Target position records:
☆ ☆ ☆ ☆ ☆ ☆ ☆

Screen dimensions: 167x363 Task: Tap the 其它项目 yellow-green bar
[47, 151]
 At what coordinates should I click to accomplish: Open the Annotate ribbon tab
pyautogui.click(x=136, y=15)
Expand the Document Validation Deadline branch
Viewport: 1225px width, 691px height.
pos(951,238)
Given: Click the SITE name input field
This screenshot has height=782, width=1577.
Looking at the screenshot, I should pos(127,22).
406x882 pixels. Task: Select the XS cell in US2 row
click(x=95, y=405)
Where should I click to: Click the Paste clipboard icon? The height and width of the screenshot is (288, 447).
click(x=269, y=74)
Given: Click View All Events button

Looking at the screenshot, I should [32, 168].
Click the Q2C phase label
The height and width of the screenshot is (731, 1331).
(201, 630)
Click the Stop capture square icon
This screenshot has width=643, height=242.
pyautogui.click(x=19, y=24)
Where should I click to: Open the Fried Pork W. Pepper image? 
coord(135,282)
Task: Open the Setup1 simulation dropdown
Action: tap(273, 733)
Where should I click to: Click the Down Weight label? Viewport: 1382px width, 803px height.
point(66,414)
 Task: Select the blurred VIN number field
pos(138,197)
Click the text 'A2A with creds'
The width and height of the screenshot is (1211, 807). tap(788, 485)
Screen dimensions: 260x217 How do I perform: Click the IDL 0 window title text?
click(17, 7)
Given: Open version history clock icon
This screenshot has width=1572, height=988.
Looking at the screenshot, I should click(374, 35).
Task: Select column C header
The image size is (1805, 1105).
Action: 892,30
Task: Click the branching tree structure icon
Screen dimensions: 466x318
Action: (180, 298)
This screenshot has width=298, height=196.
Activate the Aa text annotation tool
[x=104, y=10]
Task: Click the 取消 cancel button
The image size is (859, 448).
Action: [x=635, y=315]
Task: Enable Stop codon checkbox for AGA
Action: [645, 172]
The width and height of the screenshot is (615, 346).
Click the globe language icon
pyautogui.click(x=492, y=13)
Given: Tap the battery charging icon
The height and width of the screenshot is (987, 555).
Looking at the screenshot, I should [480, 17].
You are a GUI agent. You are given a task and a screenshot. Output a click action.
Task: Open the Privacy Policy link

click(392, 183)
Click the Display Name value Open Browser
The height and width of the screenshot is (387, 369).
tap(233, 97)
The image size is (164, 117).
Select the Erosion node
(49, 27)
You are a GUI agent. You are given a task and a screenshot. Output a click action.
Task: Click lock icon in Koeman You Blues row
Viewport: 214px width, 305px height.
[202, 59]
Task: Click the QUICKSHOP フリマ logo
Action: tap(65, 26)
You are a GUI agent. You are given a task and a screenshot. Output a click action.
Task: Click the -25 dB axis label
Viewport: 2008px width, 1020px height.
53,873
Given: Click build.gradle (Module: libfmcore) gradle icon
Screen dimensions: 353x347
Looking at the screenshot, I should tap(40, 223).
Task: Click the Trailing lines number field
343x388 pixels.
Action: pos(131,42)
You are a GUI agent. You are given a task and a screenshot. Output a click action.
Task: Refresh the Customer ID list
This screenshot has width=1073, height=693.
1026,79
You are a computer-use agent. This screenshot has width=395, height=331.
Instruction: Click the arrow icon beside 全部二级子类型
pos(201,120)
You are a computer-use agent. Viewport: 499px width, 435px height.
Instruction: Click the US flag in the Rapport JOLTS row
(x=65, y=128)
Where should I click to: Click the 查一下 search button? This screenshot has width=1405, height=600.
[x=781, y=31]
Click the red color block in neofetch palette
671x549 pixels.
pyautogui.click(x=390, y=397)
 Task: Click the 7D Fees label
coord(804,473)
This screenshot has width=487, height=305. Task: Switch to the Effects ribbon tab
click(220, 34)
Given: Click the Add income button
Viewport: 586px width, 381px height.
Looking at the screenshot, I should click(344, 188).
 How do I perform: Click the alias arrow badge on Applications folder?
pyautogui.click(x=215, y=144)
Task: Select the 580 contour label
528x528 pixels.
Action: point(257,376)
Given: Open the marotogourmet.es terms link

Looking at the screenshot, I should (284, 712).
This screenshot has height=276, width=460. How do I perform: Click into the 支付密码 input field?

☆ ☆ ☆ ☆ ☆ ☆ ☆

Set task: Reproduce the records verbatim, beginning at the line that contains "Where should I click to: Click the 查一下" and continuing to the end of the records.

Reply to the task:
Where should I click to: Click the 查一下 search button? This screenshot has width=1405, height=600.
[x=781, y=31]
Click the red color block in neofetch palette
671x549 pixels.
pyautogui.click(x=390, y=397)
 Task: Click the 7D Fees label
coord(804,473)
This screenshot has width=487, height=305. Task: Switch to the Effects ribbon tab
click(220, 34)
Given: Click the Add income button
Viewport: 586px width, 381px height.
Looking at the screenshot, I should click(344, 188).
 How do I perform: Click the alias arrow badge on Applications folder?
pyautogui.click(x=215, y=144)
Task: Select the 580 contour label
528x528 pixels.
Action: point(257,376)
Given: Open the marotogourmet.es terms link

Looking at the screenshot, I should (284, 712).
This screenshot has height=276, width=460. How do I perform: Click into the 支付密码 input field?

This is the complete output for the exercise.